I remembered this yesterday afternoon, with more bad news at
rehearsals, again with Trevor and the RSC. We were discussing the
storm scenes in
King Lear. Jonathan Hyde blurted out his
wife had just phoned to say Ian Richardson had died in his sleep, aged 72.
It seemed incredible. I had seen him so recently onstage, gloriously
strutting as Epicure Mammon in the National Theatre's
The Alchemist. Trevor reminisced about his first
major production for the RSC, The Revenger's Tragedy,
with Richardson starring as Vendice. This was but one of a string of
dramatic villains which culminated, as far as the general public is
concerned, on television, with his dastardly Urquart, the Prime Minister in
Michael Dobbs' House of Cards.
Over a decade or more, Richardson was a shining star at Stratford
for the RSC. When I played the Brooklyn Academy of Music in
1974, where he had just shared
Richard 11 and Bolingbroke with Richard Pasco on an RSC tour, I was mistaken
for him a couple of times. The next year we were both cast in
The Marquis of Keith,
again for the RSC. It is not an easy play and mine a fiendish part.
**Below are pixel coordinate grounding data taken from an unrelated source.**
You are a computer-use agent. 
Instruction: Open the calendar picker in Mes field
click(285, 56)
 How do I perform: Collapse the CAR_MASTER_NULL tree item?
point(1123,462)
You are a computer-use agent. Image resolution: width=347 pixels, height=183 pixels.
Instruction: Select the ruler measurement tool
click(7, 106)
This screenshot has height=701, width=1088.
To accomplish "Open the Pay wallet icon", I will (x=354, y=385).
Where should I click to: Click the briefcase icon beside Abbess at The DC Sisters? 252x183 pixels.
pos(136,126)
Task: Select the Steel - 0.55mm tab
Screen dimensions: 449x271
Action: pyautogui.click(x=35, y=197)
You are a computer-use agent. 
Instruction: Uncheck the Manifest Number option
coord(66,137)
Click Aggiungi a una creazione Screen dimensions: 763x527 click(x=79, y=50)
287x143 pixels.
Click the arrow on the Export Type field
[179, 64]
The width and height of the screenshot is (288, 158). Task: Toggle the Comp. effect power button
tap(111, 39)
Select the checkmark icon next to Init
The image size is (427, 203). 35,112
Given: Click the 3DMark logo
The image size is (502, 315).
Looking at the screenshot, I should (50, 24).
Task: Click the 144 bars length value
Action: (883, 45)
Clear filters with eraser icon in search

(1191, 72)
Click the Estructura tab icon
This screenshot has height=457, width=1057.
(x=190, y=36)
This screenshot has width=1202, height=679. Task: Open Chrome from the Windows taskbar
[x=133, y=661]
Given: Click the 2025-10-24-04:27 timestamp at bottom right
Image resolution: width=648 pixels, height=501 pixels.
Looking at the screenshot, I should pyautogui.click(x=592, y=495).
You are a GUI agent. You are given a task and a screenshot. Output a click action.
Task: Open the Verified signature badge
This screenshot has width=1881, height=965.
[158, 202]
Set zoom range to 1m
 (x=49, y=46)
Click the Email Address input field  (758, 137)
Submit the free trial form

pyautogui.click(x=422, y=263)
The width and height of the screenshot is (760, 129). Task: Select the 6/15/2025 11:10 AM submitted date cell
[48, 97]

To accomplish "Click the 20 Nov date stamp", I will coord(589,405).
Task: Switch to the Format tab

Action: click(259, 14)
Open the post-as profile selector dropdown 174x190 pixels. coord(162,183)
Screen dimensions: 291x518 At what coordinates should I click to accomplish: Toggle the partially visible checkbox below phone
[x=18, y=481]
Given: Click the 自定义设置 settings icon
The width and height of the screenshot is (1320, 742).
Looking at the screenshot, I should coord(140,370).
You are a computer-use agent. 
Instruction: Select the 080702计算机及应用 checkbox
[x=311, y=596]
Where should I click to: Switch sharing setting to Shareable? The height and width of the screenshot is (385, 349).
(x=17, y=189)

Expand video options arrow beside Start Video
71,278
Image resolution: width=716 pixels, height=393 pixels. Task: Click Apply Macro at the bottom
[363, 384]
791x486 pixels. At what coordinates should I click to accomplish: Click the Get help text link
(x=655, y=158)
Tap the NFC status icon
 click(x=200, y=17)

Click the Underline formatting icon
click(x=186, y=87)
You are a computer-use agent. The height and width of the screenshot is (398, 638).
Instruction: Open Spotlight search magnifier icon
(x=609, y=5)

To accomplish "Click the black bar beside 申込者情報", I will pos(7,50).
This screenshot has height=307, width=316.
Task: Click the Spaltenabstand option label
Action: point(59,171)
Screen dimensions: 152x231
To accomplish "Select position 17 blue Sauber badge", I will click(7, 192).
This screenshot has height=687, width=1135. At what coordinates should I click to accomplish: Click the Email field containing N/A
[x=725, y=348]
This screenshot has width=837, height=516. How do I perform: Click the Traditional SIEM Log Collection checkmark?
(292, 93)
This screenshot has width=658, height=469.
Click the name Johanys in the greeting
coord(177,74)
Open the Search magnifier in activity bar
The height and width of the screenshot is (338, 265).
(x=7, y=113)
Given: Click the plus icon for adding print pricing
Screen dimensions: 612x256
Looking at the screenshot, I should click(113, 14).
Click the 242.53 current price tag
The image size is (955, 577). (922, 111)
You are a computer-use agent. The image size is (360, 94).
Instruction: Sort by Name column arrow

Richardson as ever was effortlessly in charge of his own, whilst I
floundered, even to the extent of forgetting my lines at a number of
performances. At each shameful dry, Ian helped me through by providing
a subtle prompt and although he must have disapproved of what can only be
called "an error in stagecraft", he never showed it. He was a company
man and a gentleman.
He was brought up in Scotland although drama school training had
eradicated his native accent. He was most famous for his voice which could
mellifluously flute or bellow, an instrument that any Lear would envy.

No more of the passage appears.